NephroCare Tassin-Charcot, Sainte Foy Les Lyon, France.
Blood Purif. 2017;44(2):89-97. doi: 10.1159/000464346. Epub 2017 Mar 24.
Several studies report that fluid removal rate (FRR) above 10-13 mL/h/kg is associated with increased mortality in haemodialysis (HD) patients.
The aims of this study are to assess the influence of moderate FRR on survival in a cohort of prevalent dialysis patients with various dialysis session times and to challenge the FRR thresholds associated with increased mortality risk reported previously.
Interdialytic weight gain (IDWG) and FRR (calculated from ultrafiltration [UF], target weight, and session time prescriptions) were studied in 190 prevalent dialysis patients (female: 42%, mean age: 69.5 years, median vintage: 40.2 months, diabetes: 34.7%, loop diuretic prescription: 5.8%) and averaged during the final quarter of 2010. Patient survival was analysed using Kaplan-Meier and Cox-multivariate analyses.
The median IDWG, median session time, and median FRR were 2.33 kg (-0.54-4.57), 5.0 h (3.9-8.0 h), 6.8 mL/h/kg (1.3-16.7), respectively, and FRR was ≥10 mL/h/kg in 11.6% of the patients.
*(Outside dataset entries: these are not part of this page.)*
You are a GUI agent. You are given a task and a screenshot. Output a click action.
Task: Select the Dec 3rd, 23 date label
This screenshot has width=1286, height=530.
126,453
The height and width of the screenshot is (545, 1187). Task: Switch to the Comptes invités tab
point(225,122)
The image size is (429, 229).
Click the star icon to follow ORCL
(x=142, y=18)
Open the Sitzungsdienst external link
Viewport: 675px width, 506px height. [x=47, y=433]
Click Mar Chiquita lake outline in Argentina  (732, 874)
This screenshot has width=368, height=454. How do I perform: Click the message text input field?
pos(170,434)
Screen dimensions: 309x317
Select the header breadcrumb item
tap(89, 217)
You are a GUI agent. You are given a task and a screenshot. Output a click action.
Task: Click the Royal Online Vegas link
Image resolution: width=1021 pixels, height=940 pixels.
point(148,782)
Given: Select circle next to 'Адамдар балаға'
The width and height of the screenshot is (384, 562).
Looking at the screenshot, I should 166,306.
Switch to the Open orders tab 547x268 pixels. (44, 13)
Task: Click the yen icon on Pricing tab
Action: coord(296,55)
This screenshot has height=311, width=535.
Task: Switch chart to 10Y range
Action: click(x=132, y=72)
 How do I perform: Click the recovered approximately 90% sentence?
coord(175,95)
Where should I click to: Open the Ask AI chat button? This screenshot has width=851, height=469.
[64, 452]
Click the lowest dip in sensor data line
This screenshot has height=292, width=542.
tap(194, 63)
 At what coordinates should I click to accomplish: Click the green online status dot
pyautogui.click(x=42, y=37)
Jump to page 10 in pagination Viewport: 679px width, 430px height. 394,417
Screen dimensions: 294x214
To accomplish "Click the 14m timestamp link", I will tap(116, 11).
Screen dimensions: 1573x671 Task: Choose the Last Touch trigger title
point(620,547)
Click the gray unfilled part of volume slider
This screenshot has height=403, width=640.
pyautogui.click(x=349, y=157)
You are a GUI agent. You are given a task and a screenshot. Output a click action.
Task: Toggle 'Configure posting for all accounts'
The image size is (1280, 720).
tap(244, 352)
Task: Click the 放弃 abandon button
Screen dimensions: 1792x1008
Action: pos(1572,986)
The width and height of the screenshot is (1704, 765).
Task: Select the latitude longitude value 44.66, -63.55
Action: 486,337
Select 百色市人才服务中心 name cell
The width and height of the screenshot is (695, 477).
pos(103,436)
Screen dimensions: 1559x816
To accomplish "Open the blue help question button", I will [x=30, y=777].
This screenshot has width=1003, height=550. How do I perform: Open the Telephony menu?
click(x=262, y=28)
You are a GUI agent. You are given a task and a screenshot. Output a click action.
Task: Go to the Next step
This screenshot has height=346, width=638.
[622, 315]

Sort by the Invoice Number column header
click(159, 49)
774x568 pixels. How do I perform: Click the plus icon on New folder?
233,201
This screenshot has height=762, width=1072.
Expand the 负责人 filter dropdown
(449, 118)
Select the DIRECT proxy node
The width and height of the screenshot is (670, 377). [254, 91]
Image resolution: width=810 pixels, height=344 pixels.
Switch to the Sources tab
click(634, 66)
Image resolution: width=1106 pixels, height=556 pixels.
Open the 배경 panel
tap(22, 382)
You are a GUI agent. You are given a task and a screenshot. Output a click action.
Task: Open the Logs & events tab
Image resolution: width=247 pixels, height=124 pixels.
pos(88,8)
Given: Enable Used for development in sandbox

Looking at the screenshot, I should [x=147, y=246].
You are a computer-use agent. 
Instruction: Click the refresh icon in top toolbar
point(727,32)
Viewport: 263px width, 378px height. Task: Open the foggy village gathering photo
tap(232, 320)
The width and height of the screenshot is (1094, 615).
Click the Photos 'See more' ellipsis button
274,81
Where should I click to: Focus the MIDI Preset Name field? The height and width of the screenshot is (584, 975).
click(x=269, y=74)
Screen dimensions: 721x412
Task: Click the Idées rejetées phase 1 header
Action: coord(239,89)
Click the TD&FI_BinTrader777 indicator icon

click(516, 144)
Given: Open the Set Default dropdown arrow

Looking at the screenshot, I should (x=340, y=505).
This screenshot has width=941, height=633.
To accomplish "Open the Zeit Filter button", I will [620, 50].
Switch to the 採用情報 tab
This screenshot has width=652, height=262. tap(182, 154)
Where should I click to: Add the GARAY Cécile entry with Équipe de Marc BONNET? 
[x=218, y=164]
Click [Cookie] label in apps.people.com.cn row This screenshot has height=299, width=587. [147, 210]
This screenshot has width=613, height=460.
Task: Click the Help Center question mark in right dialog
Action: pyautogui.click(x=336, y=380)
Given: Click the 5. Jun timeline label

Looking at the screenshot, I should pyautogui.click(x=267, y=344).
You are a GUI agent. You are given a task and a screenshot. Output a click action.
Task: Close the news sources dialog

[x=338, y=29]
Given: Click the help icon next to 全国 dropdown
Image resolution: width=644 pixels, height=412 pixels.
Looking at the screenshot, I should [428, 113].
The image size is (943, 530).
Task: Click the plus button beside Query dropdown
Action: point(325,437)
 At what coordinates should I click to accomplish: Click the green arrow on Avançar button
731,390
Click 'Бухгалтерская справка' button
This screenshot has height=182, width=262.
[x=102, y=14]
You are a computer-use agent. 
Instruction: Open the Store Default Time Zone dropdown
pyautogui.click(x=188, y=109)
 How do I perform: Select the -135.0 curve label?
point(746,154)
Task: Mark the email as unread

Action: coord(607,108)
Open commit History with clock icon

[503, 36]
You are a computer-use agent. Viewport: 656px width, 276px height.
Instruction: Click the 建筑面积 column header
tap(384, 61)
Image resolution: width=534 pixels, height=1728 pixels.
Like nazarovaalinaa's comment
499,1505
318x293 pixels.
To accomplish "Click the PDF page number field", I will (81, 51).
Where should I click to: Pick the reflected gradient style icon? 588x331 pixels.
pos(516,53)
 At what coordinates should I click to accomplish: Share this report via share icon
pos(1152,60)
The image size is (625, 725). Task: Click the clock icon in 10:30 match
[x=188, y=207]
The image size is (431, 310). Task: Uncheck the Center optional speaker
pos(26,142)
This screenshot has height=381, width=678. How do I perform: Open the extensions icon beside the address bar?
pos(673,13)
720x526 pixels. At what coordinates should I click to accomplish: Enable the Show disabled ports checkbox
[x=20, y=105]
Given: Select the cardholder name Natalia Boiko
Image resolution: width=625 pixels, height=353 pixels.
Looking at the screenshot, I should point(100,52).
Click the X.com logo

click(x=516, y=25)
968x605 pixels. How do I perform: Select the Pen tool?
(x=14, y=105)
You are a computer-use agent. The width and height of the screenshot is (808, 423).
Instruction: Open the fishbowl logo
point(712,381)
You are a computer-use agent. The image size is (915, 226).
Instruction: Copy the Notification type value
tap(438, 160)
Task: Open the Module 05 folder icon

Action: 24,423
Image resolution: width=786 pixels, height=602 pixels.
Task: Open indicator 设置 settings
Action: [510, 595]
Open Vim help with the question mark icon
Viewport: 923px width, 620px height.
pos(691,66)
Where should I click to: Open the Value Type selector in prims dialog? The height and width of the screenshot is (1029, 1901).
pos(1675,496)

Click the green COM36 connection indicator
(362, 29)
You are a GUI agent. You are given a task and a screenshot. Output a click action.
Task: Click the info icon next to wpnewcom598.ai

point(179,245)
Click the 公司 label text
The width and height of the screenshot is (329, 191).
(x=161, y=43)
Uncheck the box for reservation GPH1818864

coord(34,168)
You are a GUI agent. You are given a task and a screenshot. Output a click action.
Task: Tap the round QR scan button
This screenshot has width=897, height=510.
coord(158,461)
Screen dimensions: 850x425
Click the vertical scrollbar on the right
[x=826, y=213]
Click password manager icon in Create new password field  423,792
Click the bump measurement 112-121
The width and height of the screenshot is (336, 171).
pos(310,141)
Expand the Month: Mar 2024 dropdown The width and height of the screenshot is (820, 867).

The Kaplan-Meier analysis showed decreased patient survival when the FRR was above the median (6.8 mL/h/kg; p = 0.012). The FRR was found to be independently associated with increased mortality (hazard ratio 1.15 [95% CI 1.02-1.29]; p = 0.027) using stepwise Cox proportional hazard regression analysis, including age, vintage, gender, body mass index (BMI), serum albumin level, β2-microglobulin level, cardiovascular and diabetes history, and session time. Online haemodiafiltration did not change this result. The role of residual renal function was unlikely because 74% of the patients had a vintage of >18 months, a minority (5.8%) were prescribed loop diuretics (a surrogate of significant urine output) and β2-microglobulin level was not different in patients who were below or above the FRR median.
We concluded that the FRR threshold above which there is an increased mortality is lower than what has been reported (7.8 mL/h/kg). It raises the question of the hazard of fluid removal and intermittence of standard HD.
多项研究表明,血液透析(HD)患者的液体清除率(FRR)超过 10-13 mL/h/kg 与死亡率增加相关。
本研究旨在评估在不同透析治疗时间的透析患者队列中,适度 FRR 对生存的影响,并对先前报道的与死亡率增加风险相关的 FRR 阈值提出质疑。
研究了 190 名透析患者的透析间体重增加(IDWG)和 FRR(根据超滤量[UF]、目标体重和透析时间处方计算),并在 2010 年最后一个季度进行了平均计算。使用 Kaplan-Meier 和 Cox 多变量分析评估患者的生存情况。
中位 IDWG、中位透析时间和中位 FRR 分别为 2.33 kg(-0.54-4.57)、5.0 h(3.9-8.0 h)和 6.8 mL/h/kg(1.3-16.7),11.6%的患者 FRR 超过 10 mL/h/kg。Kaplan-Meier 分析显示,当 FRR 高于中位数(6.8 mL/h/kg)时,患者的生存率降低(p=0.012)。逐步 Cox 比例风险回归分析显示,FRR 与死亡率增加独立相关(危险比 1.15[95%CI 1.02-1.29];p=0.027),包括年龄、使用时间、性别、体重指数(BMI)、血清白蛋白水平、β2-微球蛋白水平、心血管和糖尿病病史以及透析时间。在线血液透析滤过并不能改变这一结果。残余肾功能的作用不太可能,因为 74%的患者使用时间超过 18 个月,少数(5.8%)患者服用了噻嗪类利尿剂(大量尿液产生的替代物),且 FRR 中位数以下和以上患者的β2-微球蛋白水平没有差异。
我们得出结论,死亡率增加的 FRR 阈值低于先前报道的(7.8 mL/h/kg)。这提出了关于液体清除和标准 HD 间歇性的风险问题。